Overview of a Patient with Diabetes in the Prison Setting
Patient History and Presentation
This scholarly paper will review an incarcerated patient living with type 2 diabetes mellitus in a prison setting. G.P. is a 24-year-old Hispanic male incarcerated in a low security federal prison. He was diagnosed with type 2 diabetes mellitus at the age of 23 while incarcerated. He has no other chronic or mental health conditions.
Nutrition and Diet Habits. He has gained approximately 20 pounds since becoming incarcerated. His current work assigned at the institution is washing dishes in the Food Service Department. He states that he likes working in Food Service but often overeats and makes unhealthy food choices since he has easy access to food. He typically purchases preprocessed foods and snacks including non-diet soda from the commissary.
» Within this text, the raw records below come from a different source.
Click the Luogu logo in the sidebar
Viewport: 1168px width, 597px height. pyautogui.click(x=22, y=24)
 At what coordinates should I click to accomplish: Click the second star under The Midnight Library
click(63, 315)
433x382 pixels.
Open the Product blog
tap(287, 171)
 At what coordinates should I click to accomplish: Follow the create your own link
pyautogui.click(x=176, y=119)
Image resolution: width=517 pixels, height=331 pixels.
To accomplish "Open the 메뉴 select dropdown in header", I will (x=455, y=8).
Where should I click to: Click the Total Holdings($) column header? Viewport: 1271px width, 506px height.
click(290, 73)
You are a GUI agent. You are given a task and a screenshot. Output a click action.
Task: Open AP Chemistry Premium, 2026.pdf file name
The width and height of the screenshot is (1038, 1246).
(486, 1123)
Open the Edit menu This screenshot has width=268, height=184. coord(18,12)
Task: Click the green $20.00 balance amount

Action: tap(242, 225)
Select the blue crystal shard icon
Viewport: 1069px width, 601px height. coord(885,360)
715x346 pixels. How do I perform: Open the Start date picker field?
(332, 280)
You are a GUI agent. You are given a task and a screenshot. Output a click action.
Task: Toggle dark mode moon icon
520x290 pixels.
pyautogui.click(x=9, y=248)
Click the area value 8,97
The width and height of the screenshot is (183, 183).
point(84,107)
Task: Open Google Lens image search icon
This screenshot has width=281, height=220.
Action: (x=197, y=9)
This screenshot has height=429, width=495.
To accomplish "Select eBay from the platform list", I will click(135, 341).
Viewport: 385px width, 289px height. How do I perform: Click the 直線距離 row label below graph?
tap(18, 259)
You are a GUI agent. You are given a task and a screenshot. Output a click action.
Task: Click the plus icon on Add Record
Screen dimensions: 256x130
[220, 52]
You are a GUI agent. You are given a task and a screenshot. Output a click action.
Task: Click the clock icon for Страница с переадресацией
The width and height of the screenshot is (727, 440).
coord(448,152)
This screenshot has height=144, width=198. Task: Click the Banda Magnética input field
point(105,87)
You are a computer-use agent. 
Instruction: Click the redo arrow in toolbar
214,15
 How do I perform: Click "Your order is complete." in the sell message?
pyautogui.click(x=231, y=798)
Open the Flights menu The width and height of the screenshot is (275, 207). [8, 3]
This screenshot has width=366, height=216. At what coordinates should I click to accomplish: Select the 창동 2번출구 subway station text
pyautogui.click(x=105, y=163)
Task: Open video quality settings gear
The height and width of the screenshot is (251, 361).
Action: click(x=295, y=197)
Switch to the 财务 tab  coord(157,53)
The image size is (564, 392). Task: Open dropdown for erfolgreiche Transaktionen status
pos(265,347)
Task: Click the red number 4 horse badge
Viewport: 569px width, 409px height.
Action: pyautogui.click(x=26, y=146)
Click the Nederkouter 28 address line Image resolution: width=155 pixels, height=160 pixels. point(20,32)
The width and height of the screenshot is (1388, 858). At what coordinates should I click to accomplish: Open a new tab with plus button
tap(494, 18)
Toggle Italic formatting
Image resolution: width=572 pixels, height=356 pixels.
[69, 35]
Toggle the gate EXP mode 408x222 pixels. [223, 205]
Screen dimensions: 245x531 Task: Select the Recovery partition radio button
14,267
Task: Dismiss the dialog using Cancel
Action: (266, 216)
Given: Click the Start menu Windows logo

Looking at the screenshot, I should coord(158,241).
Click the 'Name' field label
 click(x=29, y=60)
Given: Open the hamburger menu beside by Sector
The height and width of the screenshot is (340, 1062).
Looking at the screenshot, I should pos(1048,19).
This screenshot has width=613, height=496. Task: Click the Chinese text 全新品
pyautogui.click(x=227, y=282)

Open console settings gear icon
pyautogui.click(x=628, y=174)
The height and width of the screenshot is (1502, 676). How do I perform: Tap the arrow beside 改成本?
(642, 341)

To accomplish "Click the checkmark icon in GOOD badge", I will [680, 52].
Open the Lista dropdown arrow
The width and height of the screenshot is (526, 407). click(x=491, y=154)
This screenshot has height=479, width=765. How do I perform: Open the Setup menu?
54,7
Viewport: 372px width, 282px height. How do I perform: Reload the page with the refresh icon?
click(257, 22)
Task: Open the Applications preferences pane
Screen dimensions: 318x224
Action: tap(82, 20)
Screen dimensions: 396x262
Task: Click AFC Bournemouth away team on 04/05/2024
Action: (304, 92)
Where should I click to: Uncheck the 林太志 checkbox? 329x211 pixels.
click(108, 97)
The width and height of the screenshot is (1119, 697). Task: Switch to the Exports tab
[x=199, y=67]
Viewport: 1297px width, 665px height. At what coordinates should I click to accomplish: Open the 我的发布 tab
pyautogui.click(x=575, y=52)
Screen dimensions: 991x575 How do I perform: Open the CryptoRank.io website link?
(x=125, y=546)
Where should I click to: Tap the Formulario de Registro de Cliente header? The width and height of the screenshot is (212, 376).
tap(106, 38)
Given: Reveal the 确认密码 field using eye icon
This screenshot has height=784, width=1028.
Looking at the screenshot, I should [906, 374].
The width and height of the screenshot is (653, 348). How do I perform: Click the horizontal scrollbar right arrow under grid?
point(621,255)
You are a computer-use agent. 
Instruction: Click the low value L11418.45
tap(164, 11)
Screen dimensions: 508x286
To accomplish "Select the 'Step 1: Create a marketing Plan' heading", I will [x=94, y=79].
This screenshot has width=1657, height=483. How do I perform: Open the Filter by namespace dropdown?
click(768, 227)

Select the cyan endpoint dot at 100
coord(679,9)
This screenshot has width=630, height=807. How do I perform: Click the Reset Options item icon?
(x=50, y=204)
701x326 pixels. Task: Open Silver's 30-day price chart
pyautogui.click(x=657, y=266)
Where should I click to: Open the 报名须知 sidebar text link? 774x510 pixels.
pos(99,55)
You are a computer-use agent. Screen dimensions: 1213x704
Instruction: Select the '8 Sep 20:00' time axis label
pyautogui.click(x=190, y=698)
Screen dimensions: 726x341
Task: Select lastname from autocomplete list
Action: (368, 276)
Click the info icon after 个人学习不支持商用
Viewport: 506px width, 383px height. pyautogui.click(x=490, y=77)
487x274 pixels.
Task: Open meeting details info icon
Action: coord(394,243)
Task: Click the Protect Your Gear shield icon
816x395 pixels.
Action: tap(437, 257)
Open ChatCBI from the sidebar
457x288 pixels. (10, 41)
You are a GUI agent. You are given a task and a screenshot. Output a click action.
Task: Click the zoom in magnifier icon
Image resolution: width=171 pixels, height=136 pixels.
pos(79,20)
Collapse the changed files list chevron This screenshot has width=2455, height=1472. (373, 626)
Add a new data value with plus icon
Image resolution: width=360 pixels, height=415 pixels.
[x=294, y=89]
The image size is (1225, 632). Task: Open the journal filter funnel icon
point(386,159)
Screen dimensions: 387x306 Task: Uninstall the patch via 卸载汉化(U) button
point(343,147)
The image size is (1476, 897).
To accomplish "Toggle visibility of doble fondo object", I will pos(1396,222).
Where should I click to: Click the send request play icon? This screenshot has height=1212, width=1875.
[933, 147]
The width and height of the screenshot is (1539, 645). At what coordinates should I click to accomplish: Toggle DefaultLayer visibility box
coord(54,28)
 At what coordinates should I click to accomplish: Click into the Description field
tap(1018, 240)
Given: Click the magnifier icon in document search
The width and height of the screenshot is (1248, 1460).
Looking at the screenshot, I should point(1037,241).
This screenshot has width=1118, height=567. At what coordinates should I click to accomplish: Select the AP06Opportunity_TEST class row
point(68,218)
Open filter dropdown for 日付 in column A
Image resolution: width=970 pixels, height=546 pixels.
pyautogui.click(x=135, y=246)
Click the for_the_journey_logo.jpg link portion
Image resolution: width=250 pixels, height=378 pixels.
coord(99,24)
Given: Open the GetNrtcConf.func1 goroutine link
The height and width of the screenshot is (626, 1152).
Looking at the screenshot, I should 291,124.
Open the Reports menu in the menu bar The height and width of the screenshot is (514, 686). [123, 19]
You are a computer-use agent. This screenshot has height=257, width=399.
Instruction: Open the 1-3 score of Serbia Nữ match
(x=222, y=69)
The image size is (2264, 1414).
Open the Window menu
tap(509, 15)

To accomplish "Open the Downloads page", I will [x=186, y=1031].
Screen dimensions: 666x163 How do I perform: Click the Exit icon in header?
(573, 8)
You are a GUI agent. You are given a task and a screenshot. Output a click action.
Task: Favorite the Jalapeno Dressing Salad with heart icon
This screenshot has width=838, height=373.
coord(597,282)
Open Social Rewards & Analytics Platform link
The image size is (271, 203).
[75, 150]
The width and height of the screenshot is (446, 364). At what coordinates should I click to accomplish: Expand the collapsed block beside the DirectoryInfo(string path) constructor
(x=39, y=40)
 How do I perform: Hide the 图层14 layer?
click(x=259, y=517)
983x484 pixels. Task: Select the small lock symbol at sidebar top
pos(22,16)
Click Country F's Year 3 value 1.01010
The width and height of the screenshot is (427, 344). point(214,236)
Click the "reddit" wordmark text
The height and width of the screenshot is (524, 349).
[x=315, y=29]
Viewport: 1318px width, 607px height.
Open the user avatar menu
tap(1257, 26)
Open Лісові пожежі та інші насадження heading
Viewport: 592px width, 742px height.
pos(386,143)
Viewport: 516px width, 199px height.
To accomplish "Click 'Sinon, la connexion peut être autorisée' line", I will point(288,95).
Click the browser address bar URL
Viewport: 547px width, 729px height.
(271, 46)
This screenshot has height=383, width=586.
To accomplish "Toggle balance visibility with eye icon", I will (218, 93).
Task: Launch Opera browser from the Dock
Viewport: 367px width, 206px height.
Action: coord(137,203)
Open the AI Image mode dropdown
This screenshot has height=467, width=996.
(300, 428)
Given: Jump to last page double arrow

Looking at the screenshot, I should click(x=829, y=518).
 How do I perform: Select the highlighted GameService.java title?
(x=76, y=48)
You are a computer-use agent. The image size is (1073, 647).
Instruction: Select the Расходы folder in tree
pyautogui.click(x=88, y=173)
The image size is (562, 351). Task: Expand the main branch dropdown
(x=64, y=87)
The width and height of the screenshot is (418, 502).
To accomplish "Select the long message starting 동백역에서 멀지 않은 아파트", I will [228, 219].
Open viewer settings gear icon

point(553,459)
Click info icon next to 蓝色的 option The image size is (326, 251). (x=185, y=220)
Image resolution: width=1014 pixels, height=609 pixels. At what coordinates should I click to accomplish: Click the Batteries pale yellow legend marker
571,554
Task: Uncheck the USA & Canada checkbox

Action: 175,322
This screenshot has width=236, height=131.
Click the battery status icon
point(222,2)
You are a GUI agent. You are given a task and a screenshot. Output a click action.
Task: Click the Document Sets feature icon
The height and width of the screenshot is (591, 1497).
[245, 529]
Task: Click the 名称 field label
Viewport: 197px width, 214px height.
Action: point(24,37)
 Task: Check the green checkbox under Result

Exercise. The institution has a large recreational department with competitive sports programs and hobby shops. He states he does not routinely exercise or participate in any of the recreational services offered at the institution.
Sleep / Relaxation. States he sleeps approximately four to five hours every night. He has to get up at 3 a.m. to report to work in Food Service. He sometimes takes an afternoon nap. He likes to read for relaxation.
Substance Use. He has a positive history for alcohol and marijuana use but has not used drugs or alcohol for the past 10 months since being incarcerated. He used to smoke one-half a pack of cigarettes per day for approximately seven years but has quit since being incarcerated due to the prisons no smoking policy.
Social Support. His mother and father are both alive and as far as he knows neither have any chronic conditions. He has four siblings all whom are alive and presumably disease free. He has not seen or contacted either by telephone or writing any members of his family for the past six years. He is single and states that he has no social support outside of the prison walls but has several friends within the institution.
Educational Level. He dropped out of school in the ninth grade. States he never was a very good student. He got into a gang and started selling drugs at the age of 15. Since being incarcerated he is taking GED classes and hopes to earn his GED within the next six months.
Review of Systems
General. Denies fatigue, malaise, fever, chills or sweats.
Skin. No history of skin disease. Denies any changes in moles, excessive dryness or moisture, pruritis, excessive bruising, rash or lesions. No problems with toes or feet.